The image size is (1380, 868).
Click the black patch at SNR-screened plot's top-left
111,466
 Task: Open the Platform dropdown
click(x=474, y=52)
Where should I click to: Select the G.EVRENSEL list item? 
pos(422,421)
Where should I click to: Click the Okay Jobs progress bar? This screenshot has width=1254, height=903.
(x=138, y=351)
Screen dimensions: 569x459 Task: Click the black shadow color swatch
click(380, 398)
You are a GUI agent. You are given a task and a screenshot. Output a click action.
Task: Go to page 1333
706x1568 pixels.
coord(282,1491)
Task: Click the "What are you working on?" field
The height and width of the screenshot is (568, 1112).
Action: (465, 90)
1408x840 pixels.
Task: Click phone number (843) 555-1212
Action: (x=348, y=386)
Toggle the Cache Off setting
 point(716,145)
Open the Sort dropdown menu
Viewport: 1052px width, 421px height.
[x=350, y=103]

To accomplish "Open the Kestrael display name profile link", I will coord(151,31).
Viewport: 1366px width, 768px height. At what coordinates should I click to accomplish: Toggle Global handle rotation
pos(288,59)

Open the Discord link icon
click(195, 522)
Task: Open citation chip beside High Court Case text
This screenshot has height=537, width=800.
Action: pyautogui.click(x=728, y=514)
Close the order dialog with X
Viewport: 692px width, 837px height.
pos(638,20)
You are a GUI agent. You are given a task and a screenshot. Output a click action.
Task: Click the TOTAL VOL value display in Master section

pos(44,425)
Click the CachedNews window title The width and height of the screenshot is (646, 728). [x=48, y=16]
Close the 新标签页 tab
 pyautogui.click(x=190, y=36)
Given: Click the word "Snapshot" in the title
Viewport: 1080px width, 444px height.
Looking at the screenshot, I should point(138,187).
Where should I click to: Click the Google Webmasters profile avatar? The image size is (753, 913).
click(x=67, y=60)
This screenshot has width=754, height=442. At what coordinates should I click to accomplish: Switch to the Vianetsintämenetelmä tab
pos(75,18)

◆ **TASK STATEMENT**
Copy out each line of the material and keep every word unchanged.

◆ **SOLUTION TO THIS TASK**
The image size is (1380, 868).
Click the black patch at SNR-screened plot's top-left
111,466
 Task: Open the Platform dropdown
click(x=474, y=52)
Where should I click to: Select the G.EVRENSEL list item? 
pos(422,421)
Where should I click to: Click the Okay Jobs progress bar? This screenshot has width=1254, height=903.
(x=138, y=351)
Screen dimensions: 569x459 Task: Click the black shadow color swatch
click(380, 398)
You are a GUI agent. You are given a task and a screenshot. Output a click action.
Task: Go to page 1333
706x1568 pixels.
coord(282,1491)
Task: Click the "What are you working on?" field
The height and width of the screenshot is (568, 1112).
Action: (465, 90)
1408x840 pixels.
Task: Click phone number (843) 555-1212
Action: (x=348, y=386)
Toggle the Cache Off setting
 point(716,145)
Open the Sort dropdown menu
Viewport: 1052px width, 421px height.
[x=350, y=103]

To accomplish "Open the Kestrael display name profile link", I will coord(151,31).
Viewport: 1366px width, 768px height. At what coordinates should I click to accomplish: Toggle Global handle rotation
pos(288,59)

Open the Discord link icon
click(195, 522)
Task: Open citation chip beside High Court Case text
This screenshot has height=537, width=800.
Action: pyautogui.click(x=728, y=514)
Close the order dialog with X
Viewport: 692px width, 837px height.
pos(638,20)
You are a GUI agent. You are given a task and a screenshot. Output a click action.
Task: Click the TOTAL VOL value display in Master section

pos(44,425)
Click the CachedNews window title The width and height of the screenshot is (646, 728). [x=48, y=16]
Close the 新标签页 tab
 pyautogui.click(x=190, y=36)
Given: Click the word "Snapshot" in the title
Viewport: 1080px width, 444px height.
Looking at the screenshot, I should point(138,187).
Where should I click to: Click the Google Webmasters profile avatar? The image size is (753, 913).
click(x=67, y=60)
This screenshot has width=754, height=442. At what coordinates should I click to accomplish: Switch to the Vianetsintämenetelmä tab
pos(75,18)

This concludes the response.